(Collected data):
=== Section Start ===
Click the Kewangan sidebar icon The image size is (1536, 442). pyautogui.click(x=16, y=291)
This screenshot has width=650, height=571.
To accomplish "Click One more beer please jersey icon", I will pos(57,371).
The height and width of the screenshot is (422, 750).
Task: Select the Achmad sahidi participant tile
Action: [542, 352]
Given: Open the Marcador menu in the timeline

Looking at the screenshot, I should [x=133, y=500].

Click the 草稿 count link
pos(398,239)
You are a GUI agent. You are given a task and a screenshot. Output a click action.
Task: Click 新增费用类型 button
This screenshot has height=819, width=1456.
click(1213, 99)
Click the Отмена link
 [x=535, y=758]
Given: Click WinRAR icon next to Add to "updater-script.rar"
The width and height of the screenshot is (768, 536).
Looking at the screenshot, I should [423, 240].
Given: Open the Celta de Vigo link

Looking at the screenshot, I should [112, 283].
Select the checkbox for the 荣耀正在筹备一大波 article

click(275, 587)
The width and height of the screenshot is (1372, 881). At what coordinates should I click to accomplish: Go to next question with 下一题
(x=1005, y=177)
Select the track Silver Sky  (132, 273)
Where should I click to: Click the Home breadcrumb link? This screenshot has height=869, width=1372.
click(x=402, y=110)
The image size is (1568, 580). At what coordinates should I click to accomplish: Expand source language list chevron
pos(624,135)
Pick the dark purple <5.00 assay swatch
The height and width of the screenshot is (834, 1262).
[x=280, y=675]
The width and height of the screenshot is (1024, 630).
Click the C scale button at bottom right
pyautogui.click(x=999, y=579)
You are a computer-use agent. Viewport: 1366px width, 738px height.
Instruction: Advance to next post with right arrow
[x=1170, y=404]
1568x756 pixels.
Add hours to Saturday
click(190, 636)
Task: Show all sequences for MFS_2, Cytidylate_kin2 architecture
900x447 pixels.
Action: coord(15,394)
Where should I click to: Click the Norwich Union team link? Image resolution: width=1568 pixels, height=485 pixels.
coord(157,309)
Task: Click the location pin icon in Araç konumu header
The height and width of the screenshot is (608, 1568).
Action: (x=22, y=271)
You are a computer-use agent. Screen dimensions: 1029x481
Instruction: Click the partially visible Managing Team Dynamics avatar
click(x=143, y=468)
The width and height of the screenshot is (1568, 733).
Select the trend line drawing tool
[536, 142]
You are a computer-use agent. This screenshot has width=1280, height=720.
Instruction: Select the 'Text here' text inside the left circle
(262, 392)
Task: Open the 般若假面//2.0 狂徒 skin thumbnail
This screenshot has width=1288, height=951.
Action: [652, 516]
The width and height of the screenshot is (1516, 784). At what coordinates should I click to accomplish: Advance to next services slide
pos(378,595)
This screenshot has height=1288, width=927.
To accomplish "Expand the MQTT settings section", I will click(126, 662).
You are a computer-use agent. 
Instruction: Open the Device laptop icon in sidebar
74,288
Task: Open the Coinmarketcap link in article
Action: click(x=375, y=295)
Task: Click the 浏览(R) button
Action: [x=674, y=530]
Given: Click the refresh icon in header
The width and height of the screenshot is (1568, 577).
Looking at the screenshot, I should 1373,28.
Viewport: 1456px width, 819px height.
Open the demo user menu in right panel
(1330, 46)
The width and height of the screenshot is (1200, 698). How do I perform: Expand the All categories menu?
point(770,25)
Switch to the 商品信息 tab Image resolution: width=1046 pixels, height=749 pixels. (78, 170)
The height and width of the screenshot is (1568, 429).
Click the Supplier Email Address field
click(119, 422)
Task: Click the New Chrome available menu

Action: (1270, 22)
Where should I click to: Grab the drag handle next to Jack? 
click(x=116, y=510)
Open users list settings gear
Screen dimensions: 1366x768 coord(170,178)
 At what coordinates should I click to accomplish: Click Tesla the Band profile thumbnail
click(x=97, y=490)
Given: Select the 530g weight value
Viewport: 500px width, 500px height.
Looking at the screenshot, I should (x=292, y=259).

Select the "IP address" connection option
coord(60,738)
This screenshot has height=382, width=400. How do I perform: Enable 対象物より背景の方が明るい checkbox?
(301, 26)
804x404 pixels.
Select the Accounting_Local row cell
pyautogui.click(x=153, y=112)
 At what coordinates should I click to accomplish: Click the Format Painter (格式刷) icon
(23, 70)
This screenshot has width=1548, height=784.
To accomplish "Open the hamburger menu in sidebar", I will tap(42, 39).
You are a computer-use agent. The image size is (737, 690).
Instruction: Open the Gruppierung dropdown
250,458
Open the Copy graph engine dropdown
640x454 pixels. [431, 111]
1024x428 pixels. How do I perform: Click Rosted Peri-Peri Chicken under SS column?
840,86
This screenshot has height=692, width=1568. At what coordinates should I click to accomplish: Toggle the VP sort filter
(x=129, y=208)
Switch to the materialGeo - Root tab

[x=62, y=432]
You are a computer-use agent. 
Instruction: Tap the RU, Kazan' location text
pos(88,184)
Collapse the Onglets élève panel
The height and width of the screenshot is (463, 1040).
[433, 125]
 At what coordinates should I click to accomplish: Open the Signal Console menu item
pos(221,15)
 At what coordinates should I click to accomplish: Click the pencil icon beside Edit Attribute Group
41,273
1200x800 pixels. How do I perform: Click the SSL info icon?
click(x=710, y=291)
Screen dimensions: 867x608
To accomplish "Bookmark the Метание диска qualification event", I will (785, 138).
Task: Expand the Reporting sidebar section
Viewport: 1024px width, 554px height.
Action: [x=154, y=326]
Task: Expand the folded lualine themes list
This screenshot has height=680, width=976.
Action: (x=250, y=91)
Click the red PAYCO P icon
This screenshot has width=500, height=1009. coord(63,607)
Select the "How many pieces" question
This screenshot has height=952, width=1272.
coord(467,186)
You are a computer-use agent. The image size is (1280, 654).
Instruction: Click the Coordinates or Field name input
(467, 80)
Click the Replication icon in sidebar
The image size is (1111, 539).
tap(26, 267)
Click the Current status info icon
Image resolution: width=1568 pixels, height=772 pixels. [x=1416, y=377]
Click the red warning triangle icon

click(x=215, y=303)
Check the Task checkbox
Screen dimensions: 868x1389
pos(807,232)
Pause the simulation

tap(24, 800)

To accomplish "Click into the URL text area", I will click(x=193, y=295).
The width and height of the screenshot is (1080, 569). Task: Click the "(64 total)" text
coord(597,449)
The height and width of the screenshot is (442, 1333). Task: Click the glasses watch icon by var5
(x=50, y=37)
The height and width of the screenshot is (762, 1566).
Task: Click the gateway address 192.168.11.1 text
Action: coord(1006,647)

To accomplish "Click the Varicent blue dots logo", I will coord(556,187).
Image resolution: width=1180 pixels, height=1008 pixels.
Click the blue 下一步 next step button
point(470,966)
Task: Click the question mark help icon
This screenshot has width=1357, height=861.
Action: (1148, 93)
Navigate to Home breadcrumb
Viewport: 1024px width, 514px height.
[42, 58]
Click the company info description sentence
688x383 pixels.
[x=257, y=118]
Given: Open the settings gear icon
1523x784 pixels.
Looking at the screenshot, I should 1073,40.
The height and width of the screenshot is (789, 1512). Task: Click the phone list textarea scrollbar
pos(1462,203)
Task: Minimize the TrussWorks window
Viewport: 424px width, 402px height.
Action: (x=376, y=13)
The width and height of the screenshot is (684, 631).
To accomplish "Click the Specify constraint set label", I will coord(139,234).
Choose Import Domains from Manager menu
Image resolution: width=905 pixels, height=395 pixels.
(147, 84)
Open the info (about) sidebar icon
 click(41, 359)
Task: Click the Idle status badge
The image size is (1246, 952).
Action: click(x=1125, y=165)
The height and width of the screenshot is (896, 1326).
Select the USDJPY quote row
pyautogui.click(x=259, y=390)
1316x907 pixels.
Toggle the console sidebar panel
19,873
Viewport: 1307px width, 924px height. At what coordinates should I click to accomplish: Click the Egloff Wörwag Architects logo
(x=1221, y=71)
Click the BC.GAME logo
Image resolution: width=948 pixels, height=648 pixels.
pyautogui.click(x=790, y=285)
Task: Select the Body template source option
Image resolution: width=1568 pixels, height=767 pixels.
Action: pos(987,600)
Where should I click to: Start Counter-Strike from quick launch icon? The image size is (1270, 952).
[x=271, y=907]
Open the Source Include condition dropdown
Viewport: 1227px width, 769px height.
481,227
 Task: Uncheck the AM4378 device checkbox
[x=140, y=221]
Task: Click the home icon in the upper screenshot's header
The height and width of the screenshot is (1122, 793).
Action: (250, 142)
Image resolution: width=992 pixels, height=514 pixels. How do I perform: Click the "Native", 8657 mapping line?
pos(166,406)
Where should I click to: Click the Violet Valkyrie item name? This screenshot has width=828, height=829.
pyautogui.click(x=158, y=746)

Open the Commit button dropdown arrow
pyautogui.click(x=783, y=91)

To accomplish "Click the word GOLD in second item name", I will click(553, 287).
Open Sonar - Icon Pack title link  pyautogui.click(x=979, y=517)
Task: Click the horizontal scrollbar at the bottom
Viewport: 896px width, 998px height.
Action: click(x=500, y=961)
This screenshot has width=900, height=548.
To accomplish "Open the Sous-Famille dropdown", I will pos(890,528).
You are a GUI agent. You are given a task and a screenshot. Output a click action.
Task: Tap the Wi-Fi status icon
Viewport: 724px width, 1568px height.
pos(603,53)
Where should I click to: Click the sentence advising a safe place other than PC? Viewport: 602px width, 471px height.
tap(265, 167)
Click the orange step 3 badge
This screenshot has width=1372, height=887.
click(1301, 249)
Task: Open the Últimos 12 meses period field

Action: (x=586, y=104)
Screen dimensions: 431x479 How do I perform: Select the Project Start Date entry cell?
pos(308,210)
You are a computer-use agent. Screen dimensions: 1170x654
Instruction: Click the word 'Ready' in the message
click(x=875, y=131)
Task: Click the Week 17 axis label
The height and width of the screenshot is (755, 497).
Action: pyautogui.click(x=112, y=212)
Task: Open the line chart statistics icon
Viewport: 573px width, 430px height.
=== Section End ===
(TASK ITEM):
Copy out, word for word, the part of the entries above that begins at the line with "Click the Отмена link" and ends at the line with "You are a computer-use agent. Screen dimensions: 1029x481", including both.

(OUTPUT OF THE TASK):
Click the Отмена link
 [x=535, y=758]
Given: Click WinRAR icon next to Add to "updater-script.rar"
The width and height of the screenshot is (768, 536).
Looking at the screenshot, I should [423, 240].
Given: Open the Celta de Vigo link

Looking at the screenshot, I should [112, 283].
Select the checkbox for the 荣耀正在筹备一大波 article

click(275, 587)
The width and height of the screenshot is (1372, 881). At what coordinates should I click to accomplish: Go to next question with 下一题
(x=1005, y=177)
Select the track Silver Sky  (132, 273)
Where should I click to: Click the Home breadcrumb link? This screenshot has height=869, width=1372.
click(x=402, y=110)
The image size is (1568, 580). At what coordinates should I click to accomplish: Expand source language list chevron
pos(624,135)
Pick the dark purple <5.00 assay swatch
The height and width of the screenshot is (834, 1262).
[x=280, y=675]
The width and height of the screenshot is (1024, 630).
Click the C scale button at bottom right
pyautogui.click(x=999, y=579)
You are a computer-use agent. Viewport: 1366px width, 738px height.
Instruction: Advance to next post with right arrow
[x=1170, y=404]
1568x756 pixels.
Add hours to Saturday
click(190, 636)
Task: Show all sequences for MFS_2, Cytidylate_kin2 architecture
900x447 pixels.
Action: coord(15,394)
Where should I click to: Click the Norwich Union team link? Image resolution: width=1568 pixels, height=485 pixels.
coord(157,309)
Task: Click the location pin icon in Araç konumu header
The height and width of the screenshot is (608, 1568).
Action: (x=22, y=271)
You are a computer-use agent. Screen dimensions: 1029x481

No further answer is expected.